START Raw data

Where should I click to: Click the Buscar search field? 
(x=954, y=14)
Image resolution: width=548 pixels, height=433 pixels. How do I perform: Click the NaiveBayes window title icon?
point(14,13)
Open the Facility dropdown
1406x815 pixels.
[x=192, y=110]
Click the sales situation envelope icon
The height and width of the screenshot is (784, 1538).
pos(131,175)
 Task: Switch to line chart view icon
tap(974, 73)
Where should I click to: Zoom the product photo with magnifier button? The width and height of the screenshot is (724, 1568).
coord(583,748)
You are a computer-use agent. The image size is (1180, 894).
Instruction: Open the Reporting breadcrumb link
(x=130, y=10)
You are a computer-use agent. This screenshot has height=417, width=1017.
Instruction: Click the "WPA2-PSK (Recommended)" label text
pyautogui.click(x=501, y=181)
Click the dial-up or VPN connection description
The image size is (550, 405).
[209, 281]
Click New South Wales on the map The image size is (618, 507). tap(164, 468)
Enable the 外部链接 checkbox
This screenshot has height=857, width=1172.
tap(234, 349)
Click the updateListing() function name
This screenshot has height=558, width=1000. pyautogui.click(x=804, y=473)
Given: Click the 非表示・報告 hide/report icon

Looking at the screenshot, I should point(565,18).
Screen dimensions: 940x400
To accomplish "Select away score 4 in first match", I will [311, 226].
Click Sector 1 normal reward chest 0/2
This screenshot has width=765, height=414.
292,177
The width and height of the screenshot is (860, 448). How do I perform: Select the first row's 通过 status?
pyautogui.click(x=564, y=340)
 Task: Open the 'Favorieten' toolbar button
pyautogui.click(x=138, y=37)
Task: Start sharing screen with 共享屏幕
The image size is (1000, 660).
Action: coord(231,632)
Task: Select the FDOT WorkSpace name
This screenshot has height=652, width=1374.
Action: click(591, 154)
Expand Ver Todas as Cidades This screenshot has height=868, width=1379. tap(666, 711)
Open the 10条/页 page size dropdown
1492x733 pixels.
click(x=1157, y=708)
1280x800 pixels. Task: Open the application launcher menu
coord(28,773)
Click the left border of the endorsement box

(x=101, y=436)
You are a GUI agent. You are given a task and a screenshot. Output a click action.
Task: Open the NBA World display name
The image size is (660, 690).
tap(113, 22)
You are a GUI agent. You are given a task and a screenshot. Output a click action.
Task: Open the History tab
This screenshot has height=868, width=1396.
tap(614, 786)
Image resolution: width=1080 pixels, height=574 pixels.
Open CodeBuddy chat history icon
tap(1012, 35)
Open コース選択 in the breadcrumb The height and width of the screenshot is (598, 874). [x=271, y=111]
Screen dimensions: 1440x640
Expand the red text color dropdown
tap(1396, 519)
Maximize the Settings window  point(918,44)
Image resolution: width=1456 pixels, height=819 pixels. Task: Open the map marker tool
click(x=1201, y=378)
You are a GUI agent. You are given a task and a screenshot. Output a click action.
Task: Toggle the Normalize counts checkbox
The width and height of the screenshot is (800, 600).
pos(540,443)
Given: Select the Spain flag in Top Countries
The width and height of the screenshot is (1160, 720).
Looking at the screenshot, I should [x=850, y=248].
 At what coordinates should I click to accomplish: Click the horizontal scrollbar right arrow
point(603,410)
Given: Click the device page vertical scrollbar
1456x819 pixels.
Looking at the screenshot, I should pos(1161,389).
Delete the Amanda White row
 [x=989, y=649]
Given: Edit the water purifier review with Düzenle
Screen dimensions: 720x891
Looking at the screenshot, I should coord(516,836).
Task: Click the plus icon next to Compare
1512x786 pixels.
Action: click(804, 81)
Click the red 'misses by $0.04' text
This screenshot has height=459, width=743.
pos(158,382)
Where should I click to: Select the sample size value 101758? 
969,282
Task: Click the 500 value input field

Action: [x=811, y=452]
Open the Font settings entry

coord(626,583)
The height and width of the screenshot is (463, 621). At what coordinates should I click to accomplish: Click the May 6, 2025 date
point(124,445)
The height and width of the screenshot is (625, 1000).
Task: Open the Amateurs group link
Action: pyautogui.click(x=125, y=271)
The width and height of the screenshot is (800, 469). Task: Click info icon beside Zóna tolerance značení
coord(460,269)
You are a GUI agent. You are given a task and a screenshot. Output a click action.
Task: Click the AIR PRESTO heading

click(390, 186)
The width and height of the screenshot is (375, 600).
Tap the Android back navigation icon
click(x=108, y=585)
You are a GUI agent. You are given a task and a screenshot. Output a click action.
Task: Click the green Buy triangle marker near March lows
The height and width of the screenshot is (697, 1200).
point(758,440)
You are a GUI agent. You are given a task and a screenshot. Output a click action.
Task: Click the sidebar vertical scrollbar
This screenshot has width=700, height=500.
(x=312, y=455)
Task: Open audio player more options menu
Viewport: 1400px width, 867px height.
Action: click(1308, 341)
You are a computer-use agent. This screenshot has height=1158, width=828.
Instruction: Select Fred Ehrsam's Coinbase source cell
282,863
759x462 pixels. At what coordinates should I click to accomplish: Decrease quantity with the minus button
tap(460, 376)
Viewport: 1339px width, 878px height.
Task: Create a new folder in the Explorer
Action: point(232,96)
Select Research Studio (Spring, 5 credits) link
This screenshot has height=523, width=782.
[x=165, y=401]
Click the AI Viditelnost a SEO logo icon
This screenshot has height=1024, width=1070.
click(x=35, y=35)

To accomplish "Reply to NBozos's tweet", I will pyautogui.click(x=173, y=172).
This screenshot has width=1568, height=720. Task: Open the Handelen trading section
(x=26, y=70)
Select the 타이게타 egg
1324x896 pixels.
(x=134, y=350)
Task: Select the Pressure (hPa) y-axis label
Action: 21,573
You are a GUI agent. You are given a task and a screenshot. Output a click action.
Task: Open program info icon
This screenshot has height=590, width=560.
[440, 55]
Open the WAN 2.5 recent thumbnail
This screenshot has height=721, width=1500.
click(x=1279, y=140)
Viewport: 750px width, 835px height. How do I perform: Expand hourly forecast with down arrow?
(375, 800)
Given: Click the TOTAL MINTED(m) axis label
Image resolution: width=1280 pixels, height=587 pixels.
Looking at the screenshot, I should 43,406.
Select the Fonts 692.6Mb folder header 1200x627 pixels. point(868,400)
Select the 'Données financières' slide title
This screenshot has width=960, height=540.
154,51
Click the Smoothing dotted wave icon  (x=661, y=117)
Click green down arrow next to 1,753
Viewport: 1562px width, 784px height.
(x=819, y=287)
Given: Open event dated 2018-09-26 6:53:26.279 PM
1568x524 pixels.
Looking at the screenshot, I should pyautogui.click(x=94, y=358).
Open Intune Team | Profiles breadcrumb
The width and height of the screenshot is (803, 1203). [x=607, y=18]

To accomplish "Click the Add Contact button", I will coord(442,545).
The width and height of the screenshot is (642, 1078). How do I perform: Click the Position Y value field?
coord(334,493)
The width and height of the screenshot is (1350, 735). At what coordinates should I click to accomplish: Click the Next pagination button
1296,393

END Raw data

Exercise aim =
Only the last part of the entries above is needed: please copy the line with "The width and height of the screenshot is (642, 1078)." and each line after it exactly.

Answer section =
The width and height of the screenshot is (642, 1078). How do I perform: Click the Position Y value field?
coord(334,493)
The width and height of the screenshot is (1350, 735). At what coordinates should I click to accomplish: Click the Next pagination button
1296,393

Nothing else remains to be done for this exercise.